Data entries
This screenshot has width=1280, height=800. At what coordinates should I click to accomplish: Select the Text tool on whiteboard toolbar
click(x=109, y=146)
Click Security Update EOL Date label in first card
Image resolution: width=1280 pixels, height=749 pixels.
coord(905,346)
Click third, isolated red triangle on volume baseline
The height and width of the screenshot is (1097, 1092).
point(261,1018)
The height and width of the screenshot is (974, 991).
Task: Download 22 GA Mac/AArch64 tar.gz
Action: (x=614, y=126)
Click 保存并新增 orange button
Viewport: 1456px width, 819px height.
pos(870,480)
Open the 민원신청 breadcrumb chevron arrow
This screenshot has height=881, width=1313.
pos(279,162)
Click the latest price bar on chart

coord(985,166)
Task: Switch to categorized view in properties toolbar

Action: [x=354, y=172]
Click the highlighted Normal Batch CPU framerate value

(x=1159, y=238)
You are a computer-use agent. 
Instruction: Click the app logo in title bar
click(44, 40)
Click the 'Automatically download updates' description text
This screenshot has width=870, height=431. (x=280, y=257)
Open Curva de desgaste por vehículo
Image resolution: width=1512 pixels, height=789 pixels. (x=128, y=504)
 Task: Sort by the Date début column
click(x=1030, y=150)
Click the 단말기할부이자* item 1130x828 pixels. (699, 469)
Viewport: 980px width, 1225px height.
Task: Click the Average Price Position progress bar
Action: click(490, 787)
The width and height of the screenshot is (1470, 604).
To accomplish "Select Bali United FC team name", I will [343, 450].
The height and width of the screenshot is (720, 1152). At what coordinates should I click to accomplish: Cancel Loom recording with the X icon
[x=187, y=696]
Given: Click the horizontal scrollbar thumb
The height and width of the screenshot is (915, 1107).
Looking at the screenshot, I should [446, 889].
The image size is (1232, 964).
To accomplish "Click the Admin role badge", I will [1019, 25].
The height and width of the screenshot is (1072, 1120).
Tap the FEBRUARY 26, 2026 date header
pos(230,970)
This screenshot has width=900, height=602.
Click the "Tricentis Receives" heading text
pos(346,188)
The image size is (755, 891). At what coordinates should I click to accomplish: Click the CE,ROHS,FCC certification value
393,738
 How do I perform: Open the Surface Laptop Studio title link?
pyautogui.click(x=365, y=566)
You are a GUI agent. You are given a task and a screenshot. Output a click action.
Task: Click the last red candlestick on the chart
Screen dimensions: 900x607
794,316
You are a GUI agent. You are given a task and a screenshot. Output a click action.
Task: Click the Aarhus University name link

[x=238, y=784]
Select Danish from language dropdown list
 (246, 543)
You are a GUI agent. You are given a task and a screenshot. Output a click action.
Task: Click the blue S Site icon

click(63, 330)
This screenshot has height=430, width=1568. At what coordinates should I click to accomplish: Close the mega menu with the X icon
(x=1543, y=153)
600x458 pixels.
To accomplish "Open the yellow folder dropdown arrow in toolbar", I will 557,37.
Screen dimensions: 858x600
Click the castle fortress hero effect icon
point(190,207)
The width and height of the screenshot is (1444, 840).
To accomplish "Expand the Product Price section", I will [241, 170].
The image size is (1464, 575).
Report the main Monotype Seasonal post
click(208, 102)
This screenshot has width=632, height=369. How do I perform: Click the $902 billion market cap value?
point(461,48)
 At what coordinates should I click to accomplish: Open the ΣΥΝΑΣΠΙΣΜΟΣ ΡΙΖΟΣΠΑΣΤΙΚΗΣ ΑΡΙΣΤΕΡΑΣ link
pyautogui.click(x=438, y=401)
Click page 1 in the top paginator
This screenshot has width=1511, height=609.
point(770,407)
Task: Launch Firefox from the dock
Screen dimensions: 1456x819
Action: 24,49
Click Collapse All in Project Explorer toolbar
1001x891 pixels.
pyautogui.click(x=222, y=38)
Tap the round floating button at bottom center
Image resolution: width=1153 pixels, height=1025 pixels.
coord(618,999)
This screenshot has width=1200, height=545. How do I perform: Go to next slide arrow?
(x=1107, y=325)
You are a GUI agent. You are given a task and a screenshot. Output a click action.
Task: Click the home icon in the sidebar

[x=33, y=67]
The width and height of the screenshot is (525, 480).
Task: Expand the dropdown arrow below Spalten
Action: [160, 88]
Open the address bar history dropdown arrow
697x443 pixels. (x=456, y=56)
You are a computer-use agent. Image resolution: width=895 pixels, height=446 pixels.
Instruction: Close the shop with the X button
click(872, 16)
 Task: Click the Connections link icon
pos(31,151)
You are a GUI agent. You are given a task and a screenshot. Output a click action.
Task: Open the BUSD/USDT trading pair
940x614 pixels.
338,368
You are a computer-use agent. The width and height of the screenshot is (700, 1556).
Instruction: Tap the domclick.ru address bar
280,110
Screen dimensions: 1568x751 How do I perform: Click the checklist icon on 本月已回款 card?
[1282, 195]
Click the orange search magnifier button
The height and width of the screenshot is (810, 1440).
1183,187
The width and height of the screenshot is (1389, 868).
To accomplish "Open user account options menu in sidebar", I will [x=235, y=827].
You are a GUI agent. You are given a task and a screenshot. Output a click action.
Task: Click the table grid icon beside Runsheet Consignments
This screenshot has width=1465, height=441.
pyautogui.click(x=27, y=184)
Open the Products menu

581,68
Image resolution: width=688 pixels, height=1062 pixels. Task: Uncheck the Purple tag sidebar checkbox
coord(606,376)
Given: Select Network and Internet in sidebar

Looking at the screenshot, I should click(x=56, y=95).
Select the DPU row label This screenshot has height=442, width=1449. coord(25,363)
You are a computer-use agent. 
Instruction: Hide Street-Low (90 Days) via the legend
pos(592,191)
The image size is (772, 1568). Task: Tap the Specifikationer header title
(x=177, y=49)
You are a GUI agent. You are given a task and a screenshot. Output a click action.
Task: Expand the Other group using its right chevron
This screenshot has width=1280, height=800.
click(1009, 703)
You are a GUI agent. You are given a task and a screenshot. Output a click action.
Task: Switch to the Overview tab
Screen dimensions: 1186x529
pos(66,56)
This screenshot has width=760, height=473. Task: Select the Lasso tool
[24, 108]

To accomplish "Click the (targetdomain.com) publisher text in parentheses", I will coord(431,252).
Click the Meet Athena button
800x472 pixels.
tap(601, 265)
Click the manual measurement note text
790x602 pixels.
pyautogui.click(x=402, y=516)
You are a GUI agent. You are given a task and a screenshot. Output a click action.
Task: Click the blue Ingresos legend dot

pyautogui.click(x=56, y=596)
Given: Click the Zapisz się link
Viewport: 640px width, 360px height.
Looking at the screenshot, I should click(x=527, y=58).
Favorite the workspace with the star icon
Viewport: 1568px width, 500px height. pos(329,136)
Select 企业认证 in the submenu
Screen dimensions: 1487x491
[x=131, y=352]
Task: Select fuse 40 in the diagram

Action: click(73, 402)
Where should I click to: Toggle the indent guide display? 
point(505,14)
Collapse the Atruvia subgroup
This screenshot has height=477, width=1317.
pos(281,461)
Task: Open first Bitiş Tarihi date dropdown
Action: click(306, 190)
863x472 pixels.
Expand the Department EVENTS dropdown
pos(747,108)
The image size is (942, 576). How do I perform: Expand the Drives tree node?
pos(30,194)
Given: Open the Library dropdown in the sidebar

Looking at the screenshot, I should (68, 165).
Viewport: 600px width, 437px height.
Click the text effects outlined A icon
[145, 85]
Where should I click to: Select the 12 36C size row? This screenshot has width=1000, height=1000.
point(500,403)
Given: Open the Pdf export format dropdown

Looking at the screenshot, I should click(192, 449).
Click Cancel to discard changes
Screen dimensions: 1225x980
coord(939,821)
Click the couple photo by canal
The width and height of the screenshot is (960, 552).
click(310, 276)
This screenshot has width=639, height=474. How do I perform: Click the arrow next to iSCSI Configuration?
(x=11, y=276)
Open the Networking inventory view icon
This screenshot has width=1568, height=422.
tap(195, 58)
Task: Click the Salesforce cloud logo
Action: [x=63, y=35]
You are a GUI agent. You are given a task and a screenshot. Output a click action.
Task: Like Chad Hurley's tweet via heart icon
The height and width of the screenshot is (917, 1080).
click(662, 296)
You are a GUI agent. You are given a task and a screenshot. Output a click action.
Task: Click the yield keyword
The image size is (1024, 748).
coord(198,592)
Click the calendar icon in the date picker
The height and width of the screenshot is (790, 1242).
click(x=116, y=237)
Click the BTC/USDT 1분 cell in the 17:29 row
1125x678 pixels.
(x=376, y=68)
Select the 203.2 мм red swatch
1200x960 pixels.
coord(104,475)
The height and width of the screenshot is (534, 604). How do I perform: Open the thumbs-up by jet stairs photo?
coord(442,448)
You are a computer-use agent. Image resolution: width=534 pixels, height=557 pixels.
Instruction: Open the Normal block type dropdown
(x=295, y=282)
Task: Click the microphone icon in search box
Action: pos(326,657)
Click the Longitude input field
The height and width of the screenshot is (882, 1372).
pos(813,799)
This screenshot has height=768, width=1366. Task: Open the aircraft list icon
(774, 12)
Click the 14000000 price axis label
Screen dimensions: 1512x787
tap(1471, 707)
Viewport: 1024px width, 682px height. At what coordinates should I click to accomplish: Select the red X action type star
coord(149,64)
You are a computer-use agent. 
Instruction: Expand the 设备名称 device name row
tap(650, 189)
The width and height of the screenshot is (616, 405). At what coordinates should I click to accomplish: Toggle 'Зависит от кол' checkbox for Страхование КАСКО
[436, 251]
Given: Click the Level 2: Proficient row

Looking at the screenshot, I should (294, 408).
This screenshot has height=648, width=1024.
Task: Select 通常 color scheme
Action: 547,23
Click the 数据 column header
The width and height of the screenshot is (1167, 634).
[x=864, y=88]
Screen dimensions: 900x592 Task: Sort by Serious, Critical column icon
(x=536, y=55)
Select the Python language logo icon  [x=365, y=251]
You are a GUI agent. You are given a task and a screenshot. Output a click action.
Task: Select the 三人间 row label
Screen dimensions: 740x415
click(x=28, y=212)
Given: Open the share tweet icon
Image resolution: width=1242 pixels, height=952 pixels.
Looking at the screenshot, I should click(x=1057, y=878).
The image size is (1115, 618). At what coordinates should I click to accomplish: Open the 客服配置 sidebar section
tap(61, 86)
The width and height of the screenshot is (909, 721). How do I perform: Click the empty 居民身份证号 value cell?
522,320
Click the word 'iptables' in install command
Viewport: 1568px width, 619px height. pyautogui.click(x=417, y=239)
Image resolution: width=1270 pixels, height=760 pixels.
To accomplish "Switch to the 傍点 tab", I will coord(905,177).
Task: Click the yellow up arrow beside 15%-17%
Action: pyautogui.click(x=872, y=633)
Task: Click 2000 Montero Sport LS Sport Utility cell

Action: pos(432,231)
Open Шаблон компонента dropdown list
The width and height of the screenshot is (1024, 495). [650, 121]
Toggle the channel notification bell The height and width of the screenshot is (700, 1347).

**What you should do**
Check each line above for the string "tweet" and copy the ones that have it.

**Response box**
Task: Like Chad Hurley's tweet via heart icon
Given: Open the share tweet icon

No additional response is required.